> [WHAT IS ASKED]
Tally the lines in the data below that contain the string "Select": how many are there? Answer with the number alone.

> [RECORDS]
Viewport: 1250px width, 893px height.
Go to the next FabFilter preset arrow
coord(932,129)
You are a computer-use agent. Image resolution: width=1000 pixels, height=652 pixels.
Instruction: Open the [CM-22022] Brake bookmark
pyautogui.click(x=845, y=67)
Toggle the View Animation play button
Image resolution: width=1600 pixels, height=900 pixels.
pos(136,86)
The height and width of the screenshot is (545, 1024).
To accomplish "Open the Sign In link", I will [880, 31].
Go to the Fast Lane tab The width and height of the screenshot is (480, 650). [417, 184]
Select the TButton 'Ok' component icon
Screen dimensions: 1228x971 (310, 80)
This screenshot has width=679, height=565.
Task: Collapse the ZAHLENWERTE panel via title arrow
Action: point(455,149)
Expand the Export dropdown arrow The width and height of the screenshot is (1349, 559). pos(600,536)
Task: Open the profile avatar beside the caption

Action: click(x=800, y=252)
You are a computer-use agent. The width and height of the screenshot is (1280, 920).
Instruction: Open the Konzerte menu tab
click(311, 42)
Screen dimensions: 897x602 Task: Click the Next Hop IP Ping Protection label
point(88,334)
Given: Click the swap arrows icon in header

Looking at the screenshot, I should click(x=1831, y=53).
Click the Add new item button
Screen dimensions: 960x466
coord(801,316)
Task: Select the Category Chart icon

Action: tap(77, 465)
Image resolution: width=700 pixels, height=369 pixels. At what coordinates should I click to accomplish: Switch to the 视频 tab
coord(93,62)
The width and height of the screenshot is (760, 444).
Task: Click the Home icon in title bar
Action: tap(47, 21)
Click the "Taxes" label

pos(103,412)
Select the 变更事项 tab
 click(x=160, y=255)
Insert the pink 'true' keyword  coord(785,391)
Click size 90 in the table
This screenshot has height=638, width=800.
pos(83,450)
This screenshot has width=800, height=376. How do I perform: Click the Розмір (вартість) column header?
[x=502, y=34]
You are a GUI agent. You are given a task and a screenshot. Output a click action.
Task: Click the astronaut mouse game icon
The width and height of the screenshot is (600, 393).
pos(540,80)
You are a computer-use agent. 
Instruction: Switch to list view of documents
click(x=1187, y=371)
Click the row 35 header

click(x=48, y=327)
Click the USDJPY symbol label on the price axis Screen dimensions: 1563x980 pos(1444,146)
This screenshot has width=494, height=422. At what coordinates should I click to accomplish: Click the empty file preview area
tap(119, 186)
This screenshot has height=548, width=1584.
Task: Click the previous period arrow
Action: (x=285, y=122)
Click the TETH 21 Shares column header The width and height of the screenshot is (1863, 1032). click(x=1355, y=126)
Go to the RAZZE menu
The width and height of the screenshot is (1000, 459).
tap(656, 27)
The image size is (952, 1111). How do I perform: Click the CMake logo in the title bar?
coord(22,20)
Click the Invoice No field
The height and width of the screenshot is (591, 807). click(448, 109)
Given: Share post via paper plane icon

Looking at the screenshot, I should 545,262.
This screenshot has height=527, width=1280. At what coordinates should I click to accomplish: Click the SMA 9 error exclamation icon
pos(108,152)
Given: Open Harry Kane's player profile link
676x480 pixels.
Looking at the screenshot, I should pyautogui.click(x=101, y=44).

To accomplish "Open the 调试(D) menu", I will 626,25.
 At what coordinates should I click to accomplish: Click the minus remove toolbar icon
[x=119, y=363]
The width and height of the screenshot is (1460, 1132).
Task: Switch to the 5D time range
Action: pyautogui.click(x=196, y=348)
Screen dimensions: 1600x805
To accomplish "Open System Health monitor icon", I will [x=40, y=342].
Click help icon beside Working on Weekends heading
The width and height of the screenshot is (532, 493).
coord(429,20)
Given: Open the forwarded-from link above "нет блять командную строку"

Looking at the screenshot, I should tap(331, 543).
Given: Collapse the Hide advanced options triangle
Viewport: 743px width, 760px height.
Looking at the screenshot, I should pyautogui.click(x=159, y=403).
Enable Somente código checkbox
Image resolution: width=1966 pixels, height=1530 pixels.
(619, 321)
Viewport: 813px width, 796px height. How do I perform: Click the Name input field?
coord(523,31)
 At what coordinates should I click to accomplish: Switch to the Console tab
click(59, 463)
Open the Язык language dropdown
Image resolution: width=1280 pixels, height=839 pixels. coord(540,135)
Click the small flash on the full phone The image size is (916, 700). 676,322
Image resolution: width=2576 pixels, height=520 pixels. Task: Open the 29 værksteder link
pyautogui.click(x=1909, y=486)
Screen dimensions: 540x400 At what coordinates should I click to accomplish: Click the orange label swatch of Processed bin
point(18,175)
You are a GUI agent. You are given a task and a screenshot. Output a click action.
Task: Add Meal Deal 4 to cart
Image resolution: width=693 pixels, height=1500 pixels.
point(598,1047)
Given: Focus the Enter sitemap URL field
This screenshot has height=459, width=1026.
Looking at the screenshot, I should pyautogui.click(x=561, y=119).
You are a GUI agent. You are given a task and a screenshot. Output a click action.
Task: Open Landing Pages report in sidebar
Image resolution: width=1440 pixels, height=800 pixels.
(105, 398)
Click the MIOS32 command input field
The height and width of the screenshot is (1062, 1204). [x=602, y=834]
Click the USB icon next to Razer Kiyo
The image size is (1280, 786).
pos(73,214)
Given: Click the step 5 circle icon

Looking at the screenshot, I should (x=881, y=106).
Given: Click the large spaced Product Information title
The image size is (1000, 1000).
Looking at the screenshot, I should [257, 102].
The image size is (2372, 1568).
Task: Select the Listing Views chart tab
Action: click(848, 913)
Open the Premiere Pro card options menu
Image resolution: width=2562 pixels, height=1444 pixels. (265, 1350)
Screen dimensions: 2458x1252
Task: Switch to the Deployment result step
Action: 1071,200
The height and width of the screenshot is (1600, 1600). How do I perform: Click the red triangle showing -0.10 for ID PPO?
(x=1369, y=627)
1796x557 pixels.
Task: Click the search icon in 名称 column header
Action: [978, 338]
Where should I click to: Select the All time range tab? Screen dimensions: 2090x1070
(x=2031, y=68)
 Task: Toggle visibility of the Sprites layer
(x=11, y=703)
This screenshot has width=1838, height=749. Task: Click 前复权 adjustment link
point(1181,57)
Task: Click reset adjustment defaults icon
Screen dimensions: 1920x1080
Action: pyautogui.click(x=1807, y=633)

> [RESPONSE TO THE TASK]
5